Compensable preliminary and postliminary activities do not include, however, time spent commuting or walking to and from a work station. Additionally, preliminary and postliminary activities that are very brief are not compensable. So, time spent putting on hardhats, ear plugs, and safety glasses would not be compensable. Time spent putting on and changing out of a police uniform has also been held not to be compensable. Nor is time spent engaging in security screenings before work compensable.

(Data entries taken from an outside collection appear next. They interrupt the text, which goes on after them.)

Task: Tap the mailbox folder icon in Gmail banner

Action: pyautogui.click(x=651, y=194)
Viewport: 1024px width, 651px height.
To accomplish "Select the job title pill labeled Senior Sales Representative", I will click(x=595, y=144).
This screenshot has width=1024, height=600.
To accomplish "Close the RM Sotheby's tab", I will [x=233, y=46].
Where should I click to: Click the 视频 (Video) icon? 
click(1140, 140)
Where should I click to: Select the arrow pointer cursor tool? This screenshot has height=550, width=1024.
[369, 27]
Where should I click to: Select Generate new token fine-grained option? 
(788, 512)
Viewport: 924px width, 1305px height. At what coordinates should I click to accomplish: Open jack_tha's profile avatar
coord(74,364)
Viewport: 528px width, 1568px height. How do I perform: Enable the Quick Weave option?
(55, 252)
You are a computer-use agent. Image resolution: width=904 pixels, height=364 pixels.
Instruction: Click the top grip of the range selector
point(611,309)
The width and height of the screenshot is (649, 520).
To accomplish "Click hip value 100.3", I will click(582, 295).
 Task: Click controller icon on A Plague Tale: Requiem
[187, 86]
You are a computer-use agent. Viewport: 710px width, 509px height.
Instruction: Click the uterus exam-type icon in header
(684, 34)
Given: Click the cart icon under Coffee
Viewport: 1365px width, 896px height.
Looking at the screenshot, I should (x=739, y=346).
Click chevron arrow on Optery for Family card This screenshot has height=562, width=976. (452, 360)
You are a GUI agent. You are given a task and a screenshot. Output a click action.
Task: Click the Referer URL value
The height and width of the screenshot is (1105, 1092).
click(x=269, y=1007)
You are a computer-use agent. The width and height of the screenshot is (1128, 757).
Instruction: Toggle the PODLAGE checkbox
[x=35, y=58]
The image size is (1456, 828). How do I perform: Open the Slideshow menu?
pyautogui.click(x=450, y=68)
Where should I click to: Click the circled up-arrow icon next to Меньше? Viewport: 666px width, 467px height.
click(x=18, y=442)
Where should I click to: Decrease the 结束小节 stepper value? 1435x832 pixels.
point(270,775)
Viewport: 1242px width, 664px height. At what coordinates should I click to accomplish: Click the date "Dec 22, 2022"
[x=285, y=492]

Courts have tended to draw pretty narrowly the preliminary and postliminary activities which they consider to be compensable, so under most circumstances an employer probably does not have to worry about paying employees for getting ready for or leaving work. However, if getting ready for or leaving work requires a considerable amount of time and effort, then the odds that an employer will have to compensate the employee for this time increase. Feel free to contact me if you have specific questions about this issue.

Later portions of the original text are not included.